Any attempt by Petitioner to convert his claims into federal ones by claiming violations of his constitutional rights, fails. Petitioner's broad assertion does not transform his claims. Merely placing a "due process" label on an alleged violation does not entitle Petitioner to federal relief. Langford v. Day, 110 F.3d 1386, 1388-89 (1996). Broad, conclusory allegations of unconstitutionality are insufficient to state a cognizable claim. Jones v. Gomez, 66 F.3d 199, 205 (9th Cir.1995); Greyson v. Kellam, 937 F.2d 1409, 1412 (9th Cir.1991) (bald assertions of ineffective assistance of counsel did not entitle the petitioner to an evidentiary hearing); see also Hiivala v. Wood, 195 F.3d 1098, 1106 (9th Cir.1999), citing Gray v. Netherland, 518 U.S. 152, 162-63 (1996) ("general appeals to broad constitutional principles, such as due process, equal protection, and the right to a fair trial, are insufficient to establish exhaustion).

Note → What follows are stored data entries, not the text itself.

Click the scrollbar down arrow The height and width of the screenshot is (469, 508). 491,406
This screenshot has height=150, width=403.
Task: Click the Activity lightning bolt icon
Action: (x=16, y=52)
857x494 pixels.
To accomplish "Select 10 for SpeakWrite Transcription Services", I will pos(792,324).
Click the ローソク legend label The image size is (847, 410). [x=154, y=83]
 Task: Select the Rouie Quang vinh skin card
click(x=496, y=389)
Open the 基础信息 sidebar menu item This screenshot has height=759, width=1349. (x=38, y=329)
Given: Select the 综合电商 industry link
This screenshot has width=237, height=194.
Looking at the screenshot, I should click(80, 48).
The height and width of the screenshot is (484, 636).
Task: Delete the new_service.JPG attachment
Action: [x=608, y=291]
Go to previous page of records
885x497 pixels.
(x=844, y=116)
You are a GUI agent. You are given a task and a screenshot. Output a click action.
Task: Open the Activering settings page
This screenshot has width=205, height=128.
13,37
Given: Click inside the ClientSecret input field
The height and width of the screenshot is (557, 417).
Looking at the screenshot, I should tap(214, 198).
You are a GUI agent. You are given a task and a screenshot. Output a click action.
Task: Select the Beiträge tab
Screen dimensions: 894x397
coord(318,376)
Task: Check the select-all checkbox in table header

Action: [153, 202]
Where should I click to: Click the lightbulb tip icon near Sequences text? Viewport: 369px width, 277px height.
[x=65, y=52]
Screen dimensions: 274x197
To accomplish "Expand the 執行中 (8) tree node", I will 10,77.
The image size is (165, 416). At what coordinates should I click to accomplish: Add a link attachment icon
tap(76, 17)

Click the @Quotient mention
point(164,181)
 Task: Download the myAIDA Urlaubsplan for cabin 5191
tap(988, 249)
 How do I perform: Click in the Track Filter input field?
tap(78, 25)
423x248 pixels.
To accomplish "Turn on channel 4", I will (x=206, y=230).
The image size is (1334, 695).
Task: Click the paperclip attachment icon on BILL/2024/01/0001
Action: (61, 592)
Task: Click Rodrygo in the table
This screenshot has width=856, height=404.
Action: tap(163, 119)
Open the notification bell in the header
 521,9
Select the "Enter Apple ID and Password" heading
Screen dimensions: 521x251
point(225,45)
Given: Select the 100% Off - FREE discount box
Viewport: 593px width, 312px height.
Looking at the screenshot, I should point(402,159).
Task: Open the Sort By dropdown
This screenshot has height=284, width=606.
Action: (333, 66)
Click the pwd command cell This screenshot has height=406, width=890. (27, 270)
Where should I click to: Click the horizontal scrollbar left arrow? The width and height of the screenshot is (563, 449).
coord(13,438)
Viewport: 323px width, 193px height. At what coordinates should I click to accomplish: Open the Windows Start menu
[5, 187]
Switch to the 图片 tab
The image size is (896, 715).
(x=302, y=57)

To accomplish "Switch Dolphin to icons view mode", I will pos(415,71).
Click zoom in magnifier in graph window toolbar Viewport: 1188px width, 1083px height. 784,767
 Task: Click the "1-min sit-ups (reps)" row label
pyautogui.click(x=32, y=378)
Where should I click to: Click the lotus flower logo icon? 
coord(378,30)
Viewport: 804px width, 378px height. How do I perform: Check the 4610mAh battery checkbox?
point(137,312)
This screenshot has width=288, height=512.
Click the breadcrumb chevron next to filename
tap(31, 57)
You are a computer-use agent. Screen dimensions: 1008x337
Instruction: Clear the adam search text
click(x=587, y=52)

However, a federal court is bound by the state court's interpretation of its own statutes governing conduct credits unless "the court's interpretation is untenable or amounts to a subterfuge to avoid federal review of a constitutional violation." Brodheim v. Rowland, 993 F.2d 716, 717 (9th Cir.1993), quoting Taylor v. Kincheloe, 920 F.2d 599, 609 (9th Cir.1990). There is no subterfuge apparent here, and Petitioner has not shown the state's interpretation of its own statutes to be untenable.


Accordingly, the Court HEREBY RECOMMENDS that the motion to dismiss be GRANTED and the habeas corpus petition be DISMISSED with prejudice for Petitioner's failure to comply with 28 U.S.C. § 2244(d)'s one year limitation period, based on the procedural default imposed by the state court, and for failure to present a cognizable federal claim.

This Findings and Recommendation is submitted to the assigned United States District Court Judge, pursuant to the provisions of 28 U.S.C. section 636 (b)(1)(B) and Rule 72-304 of the Local Rules of Practice for the United States District Court, Eastern District of California. Within thirty (30) days after being served with a copy, any party may file written objections with the court and serve a copy on all parties. Such a document should be captioned "Objections to Magistrate Judge's Findings and Recommendations." Replies to the objections shall be served and filed within ten (10) court days (plus three days if served by mail) after service of the objections. The Court will then review the Magistrate Judge's ruling pursuant to 28 U.S.C. § 636 (b)(1)(C). The parties are advised that failure to file objections within the specified time may waive the right to appeal the District Court's order. Martinez v. Ylst, 951 F.2d 1153 (9th Cir. 1991).